------ EXERCISE PASSAGE

The average American liver worked overtime hyperdrive during the pandemic. According to a CNN report, the overall frequency of alcohol consumption in 2020 increased by about 14 percent from 2019, researchers reported in the journal JAMA Network Open. That increase, said CNN, averages out to about one additional drinking day per month for 75 percent of American adults. Less expensive liquor has fueled many of those extra drinking days.

“People have been at home and drinking cheap,” said Christensen, “and that has helped us.” Dented Brick does offer a premium whisky, but its gin, rum and vodka retail for about $15 a liter.

Another contributing factor to their success is that Dented Brick never opened a tasting room nor relied on foot traffic at their location to boost their bottom line. Their facility is almost strictly production. But as the pandemic raged, Christensen took the bold move of investing even more into the business.

------------
------ ENTRIES SUPPLIED

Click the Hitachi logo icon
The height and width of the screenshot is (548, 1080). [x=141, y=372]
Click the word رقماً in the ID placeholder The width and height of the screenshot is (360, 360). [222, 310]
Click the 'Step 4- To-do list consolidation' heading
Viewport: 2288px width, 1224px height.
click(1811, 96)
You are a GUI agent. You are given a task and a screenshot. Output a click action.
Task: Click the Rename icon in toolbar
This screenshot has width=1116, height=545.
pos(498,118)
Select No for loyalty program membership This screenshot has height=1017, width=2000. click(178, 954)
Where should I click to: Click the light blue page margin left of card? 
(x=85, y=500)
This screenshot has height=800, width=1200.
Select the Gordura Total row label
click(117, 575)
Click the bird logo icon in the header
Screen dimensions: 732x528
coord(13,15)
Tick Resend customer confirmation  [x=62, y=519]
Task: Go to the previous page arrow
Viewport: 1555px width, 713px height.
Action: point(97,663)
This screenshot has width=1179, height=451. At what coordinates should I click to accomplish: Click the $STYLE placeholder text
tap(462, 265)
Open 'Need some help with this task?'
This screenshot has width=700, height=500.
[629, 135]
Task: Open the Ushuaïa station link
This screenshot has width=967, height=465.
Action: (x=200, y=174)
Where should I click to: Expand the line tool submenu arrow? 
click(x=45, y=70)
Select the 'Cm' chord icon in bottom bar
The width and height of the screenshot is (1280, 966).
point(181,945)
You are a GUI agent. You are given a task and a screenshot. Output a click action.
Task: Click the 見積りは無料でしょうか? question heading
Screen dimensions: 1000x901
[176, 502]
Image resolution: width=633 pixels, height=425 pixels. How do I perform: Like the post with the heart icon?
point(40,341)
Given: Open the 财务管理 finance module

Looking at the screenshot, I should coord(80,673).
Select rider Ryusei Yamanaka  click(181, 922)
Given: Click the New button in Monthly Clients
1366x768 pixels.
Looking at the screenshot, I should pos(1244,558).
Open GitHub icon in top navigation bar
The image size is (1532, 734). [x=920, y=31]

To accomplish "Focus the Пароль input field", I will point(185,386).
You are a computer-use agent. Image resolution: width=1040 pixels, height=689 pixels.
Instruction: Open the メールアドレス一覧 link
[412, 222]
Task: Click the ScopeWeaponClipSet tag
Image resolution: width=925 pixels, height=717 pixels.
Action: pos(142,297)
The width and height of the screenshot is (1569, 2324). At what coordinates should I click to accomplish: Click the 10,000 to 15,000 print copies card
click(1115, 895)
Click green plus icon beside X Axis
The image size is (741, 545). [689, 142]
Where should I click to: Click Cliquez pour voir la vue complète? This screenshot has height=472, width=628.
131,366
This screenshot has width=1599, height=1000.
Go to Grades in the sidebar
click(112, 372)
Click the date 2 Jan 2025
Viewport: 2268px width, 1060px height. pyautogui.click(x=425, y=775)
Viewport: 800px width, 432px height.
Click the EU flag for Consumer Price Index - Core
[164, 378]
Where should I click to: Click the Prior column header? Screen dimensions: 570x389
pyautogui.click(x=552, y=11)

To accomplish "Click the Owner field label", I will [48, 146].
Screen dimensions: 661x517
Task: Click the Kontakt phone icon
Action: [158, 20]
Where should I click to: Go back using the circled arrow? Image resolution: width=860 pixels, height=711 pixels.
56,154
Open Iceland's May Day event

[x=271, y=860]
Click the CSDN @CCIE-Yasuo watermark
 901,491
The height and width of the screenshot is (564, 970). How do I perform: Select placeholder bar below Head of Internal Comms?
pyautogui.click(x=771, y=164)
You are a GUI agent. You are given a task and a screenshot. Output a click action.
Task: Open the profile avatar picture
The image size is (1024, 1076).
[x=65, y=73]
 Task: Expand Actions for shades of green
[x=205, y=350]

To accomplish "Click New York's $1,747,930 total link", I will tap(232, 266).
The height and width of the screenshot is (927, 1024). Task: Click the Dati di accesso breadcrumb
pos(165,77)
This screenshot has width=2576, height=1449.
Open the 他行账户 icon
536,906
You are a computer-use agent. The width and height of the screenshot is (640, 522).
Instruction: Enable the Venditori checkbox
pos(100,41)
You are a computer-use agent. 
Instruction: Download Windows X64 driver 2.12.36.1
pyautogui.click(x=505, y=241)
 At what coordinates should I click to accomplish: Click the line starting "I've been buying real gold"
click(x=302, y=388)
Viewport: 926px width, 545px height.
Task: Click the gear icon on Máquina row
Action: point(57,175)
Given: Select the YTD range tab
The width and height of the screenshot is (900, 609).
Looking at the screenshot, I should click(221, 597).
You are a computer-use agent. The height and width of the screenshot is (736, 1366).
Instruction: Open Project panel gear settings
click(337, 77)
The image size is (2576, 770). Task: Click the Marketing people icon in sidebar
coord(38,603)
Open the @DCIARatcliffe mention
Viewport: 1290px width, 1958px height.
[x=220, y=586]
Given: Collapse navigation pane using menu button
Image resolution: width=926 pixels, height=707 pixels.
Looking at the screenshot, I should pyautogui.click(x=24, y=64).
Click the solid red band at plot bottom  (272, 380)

------------

In one to three sentences, explain how the text on pandemic drinking accounts for Christensen's view that people "drinking cheap" at home helped Dented Brick. You won't need the records for this task.

» RESPONSE BELOW
Dented Brick's gin, rum and vodka retail for about $15 a liter, so they fit the less expensive liquor that fueled many of the extra drinking days during the pandemic. The company does offer a premium whisky, but most of its spirits are low-priced.